Answer

**step1** Understanding the problem

We are given two statements about two unknown numbers. Let's call the first unknown number "d" and the second unknown number "e".
The first statement says: "Three times the number d, decreased by the number e, equals 7."
The second statement says: "The number d, increased by the number e, equals 5."
Our goal is to find the values of d and e using a method called "linear combination," and then choose the correct option.

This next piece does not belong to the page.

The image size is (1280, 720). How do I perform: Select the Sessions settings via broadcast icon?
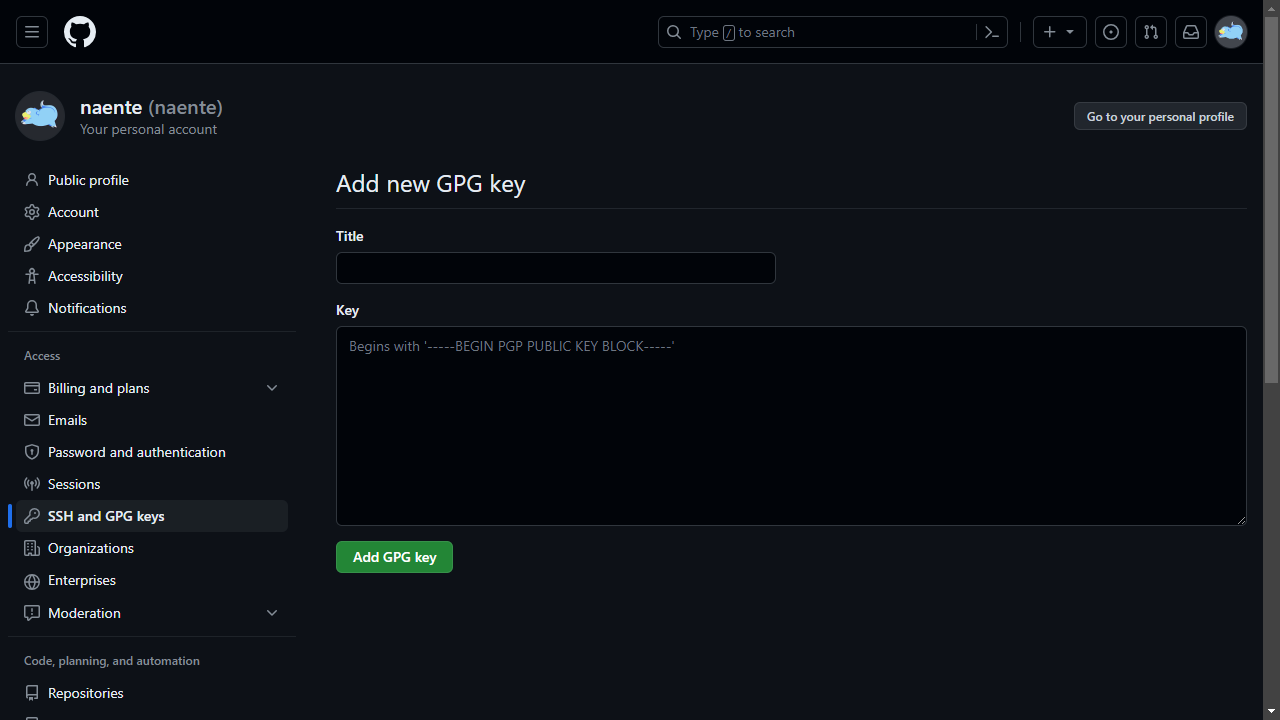73,484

**step2** Applying the linear combination method: Adding the statements

The linear combination method involves adding or subtracting the given statements in a way that helps us find the values of the unknown numbers.
In this problem, if we add the first statement and the second statement together, the "e" terms will cancel each other out because one statement has "decreased by e" and the other has "increased by e".
Let's add the quantities on both sides of the equals sign:
On the left side: (Three times d minus e) + (d plus e)
On the right side: 7 + 5

**step3** Solving for the number d

When we add the left sides, the "minus e" and "plus e" cancel each other out.
So we are left with: (Three times d) + (d). This is equal to four times d.
Now, let's add the numbers on the right side:
$$7 + 5 = 12$$
So, we have the new statement: "Four times d equals 12."
To find the value of d, we need to divide 12 by 4.
$$d = 12 \div 4 = 3$$
Therefore, the first unknown number, d, is 3.

**step4** Solving for the number e

Now that we know the value of d is 3, we can use one of the original statements to find the value of e. Let's use the second statement, which is simpler: "The number d, increased by the number e, equals 5."
Substitute the value of d (which is 3) into this statement:
"3 increased by e equals 5."
To find the value of e, we subtract 3 from 5.
$$e = 5 - 3 = 2$$
Therefore, the second unknown number, e, is 2.

**step5** Stating the solution and checking options

We have found that d is 3 and e is 2. This solution can be written as an ordered pair (d, e) = (3, 2).
Now, we compare our solution to the given options:
a. there are infinitely many solutions
b. there is no solution
c. the solution is (2,-1)
d. the solution is (3,2)
Our solution (3, 2) matches option (d).